Boone alone has a comic counterpart Davy Crockett


Among our major figures, Boone alone has a comic counterpart --Davy Crockett, that "yaller flower of the forest" whose career became a grotesque frontier joke. His saga is Boone's turned upside down.

In 1818 there lived near Shoal Creek, Tennessee, a frontier squatter who had, in his own colorful words, "suffered only four days of schooling." When his neighbors decided to set up a temporary government, they elected him justice of the peace. Davy Crockett's amazing career was thus launched. Throughout it all he relied on "natural born sense, and not on law learning; for I never read a page in a law-book in all my life." After a term in the state legislature, he accepted (apparently as a joke) the challenge to run for Congress. He won, and served satisfactorily.

The Whigs, stressing his eccentricities, humor, and lusty pioneer spirit, turned him into a vote-getting buffoon.

Party journalists wrote, but attributed to the almost illiterate Crockett, Sketches and Eccentricities of Col. David Crockett ( 1833), An Account of Col. Crockett's Tour to the North and Down East ( 1835), A Narrative of the Life of D. Crockett, of the State of Tennessee ( 1834), and The Life of Martin Van Buren ( 1835). Alexis de Tocqueville was intrigued by Crockett, refer. ring to him as one who "has no education, can read with difficulty, has no property, no fixed residence, but passes his life hunting, selling his game to live, and dwelling continuously in the woods." The Whigs went so far as to let Davy sit on the platform with Daniel Webster. For a while Tennessee's greatest bear-hunter even expected to be nominated for the presidency. Instead, he failed to be re-elected to Congress. So he told his constituents they could all go to hell, and he would go to Texas.

Off he went. His death at the Alamo put just the right finishing touch to his own vigorous legend. Once the real Crockett was dead, the heroic buffoon and folk character took over, via the Crockett Almanacs, issued from 1835 to 1856. In them ghost writers attempted to fit humans and animals of Homer's proportions into the raw, gigantic, American landscape. Bumptious Davy mastered with ridiculous ease the cruel frontier world and the snarling beasts that dwelt in it. He made jokes of situations which too often were tragic; he mastered the impossible effortlessly. The backwoods became a fairyland.

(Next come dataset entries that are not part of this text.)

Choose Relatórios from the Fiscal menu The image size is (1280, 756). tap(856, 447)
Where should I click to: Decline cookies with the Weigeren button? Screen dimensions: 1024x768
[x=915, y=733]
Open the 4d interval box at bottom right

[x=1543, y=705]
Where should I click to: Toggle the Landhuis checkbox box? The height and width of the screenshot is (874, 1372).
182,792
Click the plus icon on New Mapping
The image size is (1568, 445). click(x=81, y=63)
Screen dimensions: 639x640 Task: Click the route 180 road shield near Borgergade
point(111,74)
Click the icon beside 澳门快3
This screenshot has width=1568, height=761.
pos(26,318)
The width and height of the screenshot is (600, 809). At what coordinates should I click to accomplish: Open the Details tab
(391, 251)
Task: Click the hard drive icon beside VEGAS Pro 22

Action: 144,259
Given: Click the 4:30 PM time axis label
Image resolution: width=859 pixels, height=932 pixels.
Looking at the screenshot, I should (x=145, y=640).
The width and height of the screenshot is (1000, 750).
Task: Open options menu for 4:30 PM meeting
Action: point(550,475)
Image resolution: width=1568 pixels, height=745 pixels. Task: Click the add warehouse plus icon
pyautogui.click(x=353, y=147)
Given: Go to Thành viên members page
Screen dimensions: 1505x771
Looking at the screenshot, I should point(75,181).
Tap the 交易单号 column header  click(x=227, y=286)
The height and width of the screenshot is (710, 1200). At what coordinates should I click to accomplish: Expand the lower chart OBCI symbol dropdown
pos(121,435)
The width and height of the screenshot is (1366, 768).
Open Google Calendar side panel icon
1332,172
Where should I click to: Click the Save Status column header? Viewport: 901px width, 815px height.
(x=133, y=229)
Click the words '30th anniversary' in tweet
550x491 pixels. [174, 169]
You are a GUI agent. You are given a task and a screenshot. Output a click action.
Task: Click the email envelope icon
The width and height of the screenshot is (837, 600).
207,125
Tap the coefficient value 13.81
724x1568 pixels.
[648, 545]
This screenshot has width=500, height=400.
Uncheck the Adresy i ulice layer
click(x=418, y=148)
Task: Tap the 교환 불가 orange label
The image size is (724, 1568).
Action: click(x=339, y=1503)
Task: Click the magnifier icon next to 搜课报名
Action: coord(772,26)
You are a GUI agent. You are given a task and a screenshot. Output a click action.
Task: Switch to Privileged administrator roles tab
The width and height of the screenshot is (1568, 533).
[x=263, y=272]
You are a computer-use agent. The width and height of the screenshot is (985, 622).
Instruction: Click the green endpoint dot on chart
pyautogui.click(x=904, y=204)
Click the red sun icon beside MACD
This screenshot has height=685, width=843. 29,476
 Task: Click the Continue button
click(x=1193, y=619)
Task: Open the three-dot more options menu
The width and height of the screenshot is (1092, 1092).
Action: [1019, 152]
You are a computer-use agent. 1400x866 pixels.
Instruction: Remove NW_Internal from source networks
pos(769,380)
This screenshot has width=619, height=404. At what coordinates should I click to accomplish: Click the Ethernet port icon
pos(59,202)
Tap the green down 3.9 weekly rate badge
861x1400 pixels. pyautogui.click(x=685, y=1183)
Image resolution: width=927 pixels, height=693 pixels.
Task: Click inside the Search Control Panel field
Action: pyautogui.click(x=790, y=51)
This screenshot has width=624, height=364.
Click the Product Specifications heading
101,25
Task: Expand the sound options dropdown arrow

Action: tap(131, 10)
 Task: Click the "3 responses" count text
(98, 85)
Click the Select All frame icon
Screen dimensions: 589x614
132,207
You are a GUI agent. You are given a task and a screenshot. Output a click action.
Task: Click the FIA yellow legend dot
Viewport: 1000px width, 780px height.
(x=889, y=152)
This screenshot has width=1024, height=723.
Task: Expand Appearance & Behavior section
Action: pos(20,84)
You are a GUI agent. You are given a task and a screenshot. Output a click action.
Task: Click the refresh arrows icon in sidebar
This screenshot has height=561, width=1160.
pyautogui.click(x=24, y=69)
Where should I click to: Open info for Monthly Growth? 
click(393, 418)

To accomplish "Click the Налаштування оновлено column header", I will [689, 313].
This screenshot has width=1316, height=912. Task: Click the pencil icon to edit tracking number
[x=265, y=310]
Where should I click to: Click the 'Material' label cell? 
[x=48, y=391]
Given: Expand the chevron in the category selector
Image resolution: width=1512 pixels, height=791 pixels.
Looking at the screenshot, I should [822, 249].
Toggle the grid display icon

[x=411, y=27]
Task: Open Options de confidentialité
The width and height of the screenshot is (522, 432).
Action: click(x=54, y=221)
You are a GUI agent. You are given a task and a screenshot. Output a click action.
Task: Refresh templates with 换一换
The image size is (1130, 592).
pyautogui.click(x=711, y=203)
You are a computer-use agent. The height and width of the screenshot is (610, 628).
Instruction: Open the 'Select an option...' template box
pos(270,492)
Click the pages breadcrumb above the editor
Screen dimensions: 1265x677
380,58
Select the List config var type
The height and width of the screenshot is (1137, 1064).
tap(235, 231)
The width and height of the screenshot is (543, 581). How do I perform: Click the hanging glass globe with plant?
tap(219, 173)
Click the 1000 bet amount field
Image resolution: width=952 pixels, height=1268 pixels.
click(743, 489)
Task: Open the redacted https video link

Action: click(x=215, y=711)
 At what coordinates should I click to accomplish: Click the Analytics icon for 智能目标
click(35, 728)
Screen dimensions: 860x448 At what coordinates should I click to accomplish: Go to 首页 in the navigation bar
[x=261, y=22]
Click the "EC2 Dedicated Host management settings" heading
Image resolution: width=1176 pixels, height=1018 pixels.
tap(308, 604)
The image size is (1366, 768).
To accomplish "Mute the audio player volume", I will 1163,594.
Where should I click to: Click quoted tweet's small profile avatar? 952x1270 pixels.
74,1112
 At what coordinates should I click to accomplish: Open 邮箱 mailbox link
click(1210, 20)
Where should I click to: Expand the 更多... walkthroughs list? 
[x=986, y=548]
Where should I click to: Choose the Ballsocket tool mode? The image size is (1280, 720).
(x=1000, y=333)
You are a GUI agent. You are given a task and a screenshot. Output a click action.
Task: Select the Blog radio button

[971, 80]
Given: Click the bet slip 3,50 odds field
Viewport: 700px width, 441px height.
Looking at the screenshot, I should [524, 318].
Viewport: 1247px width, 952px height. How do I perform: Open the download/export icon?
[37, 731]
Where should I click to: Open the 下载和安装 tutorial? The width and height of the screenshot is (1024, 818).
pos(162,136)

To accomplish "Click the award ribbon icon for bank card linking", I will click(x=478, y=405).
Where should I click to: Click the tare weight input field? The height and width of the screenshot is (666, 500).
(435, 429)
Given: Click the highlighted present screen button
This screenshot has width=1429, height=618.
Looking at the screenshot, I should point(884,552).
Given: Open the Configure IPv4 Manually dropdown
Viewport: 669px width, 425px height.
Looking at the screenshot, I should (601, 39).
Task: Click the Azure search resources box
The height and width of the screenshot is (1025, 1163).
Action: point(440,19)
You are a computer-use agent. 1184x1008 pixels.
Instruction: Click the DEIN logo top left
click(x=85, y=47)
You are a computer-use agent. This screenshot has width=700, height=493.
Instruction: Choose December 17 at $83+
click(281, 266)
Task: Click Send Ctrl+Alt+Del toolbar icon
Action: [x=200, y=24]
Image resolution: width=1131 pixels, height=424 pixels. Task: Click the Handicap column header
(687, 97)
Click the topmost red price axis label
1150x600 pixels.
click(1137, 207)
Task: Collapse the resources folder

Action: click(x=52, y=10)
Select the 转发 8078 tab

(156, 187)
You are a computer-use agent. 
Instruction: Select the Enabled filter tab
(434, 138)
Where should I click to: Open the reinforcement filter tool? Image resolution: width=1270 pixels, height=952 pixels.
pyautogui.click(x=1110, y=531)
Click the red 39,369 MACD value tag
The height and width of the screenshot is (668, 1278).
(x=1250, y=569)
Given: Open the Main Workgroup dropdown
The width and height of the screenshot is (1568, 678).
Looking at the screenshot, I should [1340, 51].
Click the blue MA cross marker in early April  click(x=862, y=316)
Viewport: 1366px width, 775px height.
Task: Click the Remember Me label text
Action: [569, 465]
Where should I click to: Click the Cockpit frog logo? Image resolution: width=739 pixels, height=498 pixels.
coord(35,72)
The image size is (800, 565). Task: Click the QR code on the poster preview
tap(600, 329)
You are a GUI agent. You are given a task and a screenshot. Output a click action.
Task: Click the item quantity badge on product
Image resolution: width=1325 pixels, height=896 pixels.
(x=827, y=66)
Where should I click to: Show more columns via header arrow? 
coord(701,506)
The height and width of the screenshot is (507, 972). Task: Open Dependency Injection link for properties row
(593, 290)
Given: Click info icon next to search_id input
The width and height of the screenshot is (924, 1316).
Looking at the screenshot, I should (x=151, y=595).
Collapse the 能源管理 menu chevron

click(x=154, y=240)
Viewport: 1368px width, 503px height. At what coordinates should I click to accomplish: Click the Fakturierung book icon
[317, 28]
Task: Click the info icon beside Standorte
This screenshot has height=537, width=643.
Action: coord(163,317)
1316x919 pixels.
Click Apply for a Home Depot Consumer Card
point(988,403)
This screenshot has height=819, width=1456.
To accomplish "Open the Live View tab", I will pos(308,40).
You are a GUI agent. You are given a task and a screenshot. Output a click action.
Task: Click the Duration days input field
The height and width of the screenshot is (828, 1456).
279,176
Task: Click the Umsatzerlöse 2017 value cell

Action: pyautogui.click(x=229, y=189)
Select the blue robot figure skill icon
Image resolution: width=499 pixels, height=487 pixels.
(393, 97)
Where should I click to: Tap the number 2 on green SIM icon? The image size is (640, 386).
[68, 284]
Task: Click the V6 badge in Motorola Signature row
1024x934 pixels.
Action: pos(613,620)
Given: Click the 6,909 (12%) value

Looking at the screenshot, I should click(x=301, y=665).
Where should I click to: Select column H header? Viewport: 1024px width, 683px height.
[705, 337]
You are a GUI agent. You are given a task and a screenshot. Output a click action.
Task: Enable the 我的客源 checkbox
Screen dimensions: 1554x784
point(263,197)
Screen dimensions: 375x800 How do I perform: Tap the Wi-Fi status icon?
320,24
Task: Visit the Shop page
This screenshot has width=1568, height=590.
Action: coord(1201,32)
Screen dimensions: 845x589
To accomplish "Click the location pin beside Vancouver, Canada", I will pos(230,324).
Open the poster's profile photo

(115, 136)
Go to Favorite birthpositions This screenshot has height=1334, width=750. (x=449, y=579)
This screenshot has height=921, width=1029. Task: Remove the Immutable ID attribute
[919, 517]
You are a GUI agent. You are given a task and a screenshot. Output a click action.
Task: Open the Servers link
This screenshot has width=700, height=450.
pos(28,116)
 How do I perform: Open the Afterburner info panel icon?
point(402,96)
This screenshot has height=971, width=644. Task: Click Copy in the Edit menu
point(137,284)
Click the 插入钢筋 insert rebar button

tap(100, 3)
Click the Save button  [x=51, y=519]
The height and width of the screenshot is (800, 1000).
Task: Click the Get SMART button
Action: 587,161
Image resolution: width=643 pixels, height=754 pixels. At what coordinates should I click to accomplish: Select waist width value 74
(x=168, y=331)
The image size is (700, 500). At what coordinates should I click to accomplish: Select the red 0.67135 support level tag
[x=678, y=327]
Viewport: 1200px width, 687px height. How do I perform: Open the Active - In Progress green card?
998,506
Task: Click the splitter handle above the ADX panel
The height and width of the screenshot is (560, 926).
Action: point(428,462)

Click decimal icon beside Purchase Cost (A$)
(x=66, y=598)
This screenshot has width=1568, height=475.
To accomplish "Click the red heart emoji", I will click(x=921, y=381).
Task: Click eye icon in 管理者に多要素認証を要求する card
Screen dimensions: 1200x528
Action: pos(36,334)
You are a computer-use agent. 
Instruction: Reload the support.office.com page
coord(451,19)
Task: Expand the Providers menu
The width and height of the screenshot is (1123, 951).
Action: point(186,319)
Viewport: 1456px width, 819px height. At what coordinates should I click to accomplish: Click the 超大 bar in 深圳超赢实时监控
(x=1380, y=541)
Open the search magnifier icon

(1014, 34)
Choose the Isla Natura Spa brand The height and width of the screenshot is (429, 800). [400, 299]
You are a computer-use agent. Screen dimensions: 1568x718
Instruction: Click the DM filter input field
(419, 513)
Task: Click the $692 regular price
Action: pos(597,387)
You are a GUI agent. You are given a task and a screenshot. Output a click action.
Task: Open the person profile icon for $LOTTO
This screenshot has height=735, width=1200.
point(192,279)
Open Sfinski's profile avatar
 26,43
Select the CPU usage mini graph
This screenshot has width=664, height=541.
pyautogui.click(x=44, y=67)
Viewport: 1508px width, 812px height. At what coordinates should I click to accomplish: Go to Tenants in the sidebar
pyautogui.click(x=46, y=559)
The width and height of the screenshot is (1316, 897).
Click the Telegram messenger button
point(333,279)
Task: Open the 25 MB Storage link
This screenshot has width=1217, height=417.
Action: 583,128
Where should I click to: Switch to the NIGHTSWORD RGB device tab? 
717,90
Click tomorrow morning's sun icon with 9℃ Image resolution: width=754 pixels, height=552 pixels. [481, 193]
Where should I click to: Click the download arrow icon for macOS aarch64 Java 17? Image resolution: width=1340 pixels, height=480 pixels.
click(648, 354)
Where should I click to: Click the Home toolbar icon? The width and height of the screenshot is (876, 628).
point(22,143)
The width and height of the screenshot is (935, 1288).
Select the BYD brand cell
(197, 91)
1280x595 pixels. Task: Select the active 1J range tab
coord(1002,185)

In it the fairies played rough. Fed on Buffalo milk and weaned on whiskey, Davy sprouted so that his Aunt Keziah thought it was as good as a day's vittles to look at him. The animals finally stopped trying to defy him. "Is that you, Davy?" they would shout when he reached for his gun. "Yep," he would say. "All right, don't shoot. Can't you take a joke? I'm a-comin' down!"

Most Crockett tall tales were based on oral tradition going back to Daniel Boone. They are conscious inversions. Pranks, practical jokes, and boasts seemed beneath Boone. So a Davy Crockett who specialized in these very things was invented. His hero-makers were mostly Whig politicians, who saw that by using Crockett they might split the Jacksonians in the west.

People wanted to hear about that rascal Davy long after his political mission was forgotten. And they kept talking about him, until he got to be a hero. A paradox runs throughout his career: although he won fame because of his horse sense, he endured in folklore because of the nonsense written about him. Settling the frontier was grim business; Indians took real scalps. As often as not the people there laughed, as Mark Twain observed, so that they would not cry.

Hence there is almost a hysterical note to the accumulated gusto which gave us Davy Crockett. There is also poetic justice; for he is the necessary complement to the brooding Boone, rounding out the most genuinely American myth which our culture has yet created.